É diferente. E isso é parte do nosso argumento. Alguns foram através dessas mecânicas que a gente vai descrevendo. Outros, mesmo que não foram formalmente via contrato, foram condicionados a irem comercialmente, por esse desbalanço de poder de barganha que existe. Você tem apenas um player grande e um player pequeno, onde o player grande praticamente te condiciona a operar como ele quiser. Eles podem operar com os dois? Sim, podem. Mas, se eles desligam o Rappi, eles ganham os benefícios adicionais. Eles podem usar os dois? Sim. Mas se eles ficam bem com o iFood, eles participam de ações de marketing que movimentam todo o marketing para eles. Senão, eles ficam excluídos. Então, é uma dinâmica um pouco mais complexa. É uma bola de neve. Uma vez que a coisa fica grande demais, ela fica destruindo tudo o que vem na frente dela. E ela não pode mais ser desafiada por pequenas, que não conseguem ganhar força, porque ela pega toda neve que vem na frente.

Você tem provas disso que falou, como se “você sair do Rappi, eu te dou benefícios”?
Eu não quero entrar muito nesse mérito, porque justamente não é o nosso desejo de que a história continue assim: ‘a gente fala que sim, eles falam que não’. Acho que temos o órgão responsável para a análise do caso. Esse órgão responsável está recebendo provas protocoladas por nós. E a gente confia que o órgão que é responsável vai fazer a análise correta e determinar se as provas são de fato materiais. As provas foram protocoladas.

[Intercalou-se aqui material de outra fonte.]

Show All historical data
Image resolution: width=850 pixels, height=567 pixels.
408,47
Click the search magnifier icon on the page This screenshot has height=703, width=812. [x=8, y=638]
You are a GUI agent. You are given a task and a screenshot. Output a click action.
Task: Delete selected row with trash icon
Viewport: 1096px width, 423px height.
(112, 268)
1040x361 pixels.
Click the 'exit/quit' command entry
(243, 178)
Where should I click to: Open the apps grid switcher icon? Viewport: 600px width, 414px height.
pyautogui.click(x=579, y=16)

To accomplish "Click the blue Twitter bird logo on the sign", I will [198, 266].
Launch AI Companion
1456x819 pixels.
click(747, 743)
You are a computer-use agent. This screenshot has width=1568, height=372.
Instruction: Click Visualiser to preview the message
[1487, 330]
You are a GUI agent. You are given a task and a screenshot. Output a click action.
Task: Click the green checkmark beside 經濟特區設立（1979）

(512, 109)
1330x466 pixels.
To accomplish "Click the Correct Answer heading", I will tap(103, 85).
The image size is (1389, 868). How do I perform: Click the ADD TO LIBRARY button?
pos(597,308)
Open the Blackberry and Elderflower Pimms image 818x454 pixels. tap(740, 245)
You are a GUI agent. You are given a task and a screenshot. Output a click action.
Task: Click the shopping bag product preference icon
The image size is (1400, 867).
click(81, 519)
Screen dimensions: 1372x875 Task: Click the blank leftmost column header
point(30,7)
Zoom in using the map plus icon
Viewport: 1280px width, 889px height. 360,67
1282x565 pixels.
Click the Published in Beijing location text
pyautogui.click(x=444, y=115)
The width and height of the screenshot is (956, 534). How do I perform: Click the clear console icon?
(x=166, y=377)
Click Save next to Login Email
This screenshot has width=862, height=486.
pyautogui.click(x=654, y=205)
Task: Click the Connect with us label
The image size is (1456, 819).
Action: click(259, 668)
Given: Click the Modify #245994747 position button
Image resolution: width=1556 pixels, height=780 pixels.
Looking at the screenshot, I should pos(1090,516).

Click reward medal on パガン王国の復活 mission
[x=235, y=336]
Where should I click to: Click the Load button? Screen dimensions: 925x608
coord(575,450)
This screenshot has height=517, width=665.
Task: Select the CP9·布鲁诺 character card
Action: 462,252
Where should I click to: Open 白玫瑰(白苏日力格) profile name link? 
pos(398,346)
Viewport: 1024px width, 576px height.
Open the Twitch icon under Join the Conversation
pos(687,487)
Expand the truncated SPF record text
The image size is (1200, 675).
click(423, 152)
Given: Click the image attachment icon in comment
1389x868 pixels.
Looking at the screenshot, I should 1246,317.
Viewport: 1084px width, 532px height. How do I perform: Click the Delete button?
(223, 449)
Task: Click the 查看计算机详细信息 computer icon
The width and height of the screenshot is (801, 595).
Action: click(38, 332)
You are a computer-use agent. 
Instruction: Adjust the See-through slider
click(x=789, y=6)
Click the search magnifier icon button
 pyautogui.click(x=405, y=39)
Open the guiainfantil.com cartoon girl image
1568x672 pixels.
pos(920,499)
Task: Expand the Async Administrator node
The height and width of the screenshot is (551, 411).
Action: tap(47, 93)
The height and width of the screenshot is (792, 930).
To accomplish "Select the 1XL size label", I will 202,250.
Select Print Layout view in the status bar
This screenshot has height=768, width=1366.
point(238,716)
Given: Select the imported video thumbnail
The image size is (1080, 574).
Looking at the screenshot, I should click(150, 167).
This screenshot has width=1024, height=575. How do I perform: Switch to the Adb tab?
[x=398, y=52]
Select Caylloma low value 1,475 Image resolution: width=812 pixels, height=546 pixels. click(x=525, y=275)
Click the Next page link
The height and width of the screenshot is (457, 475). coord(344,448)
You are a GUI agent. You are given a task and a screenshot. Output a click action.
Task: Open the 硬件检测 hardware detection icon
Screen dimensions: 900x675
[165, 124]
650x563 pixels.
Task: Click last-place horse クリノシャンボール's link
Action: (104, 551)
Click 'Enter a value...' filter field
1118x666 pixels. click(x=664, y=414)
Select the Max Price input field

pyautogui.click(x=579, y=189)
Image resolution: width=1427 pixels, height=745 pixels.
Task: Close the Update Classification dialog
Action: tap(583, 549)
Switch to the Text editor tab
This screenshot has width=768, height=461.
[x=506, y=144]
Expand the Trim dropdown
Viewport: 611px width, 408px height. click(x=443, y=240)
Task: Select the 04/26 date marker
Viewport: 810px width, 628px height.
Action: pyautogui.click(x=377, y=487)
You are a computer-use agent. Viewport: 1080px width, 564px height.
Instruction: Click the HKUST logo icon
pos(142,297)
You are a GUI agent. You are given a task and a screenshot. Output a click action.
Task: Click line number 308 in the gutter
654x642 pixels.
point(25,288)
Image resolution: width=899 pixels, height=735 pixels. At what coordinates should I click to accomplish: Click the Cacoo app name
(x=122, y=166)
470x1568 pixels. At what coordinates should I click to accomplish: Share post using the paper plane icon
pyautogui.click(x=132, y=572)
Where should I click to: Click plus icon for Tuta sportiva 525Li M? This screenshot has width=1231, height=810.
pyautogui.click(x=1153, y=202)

Entregamos para quem é responsável para analisar.

Mas vocês têm provas?
Temos.

"Eles foram mais eficientes porque eles estão na posição de poder engolir literalmente tudo que se abre do mercado"

O iFood alega que eles só estão renovando o que já tinham lá atrás e pararam de fazer novos contratos. E que é só 8% da base...
Essa estatística é engraçada. É só 8%, mas se você calcula todos os barzinhos da rua, eles provavelmente contribuem com esse número. Mas a minha provocação seria percentual de faturamento, não de loja. E também seria o percentual do que a gente chamaria de marcas relevantes ou marcas que influenciam a decisão de compra, porque sabemos quais são. E, se você olha essa lista de marcas relevantes no Brasil, o percentual vai ser bem diferente.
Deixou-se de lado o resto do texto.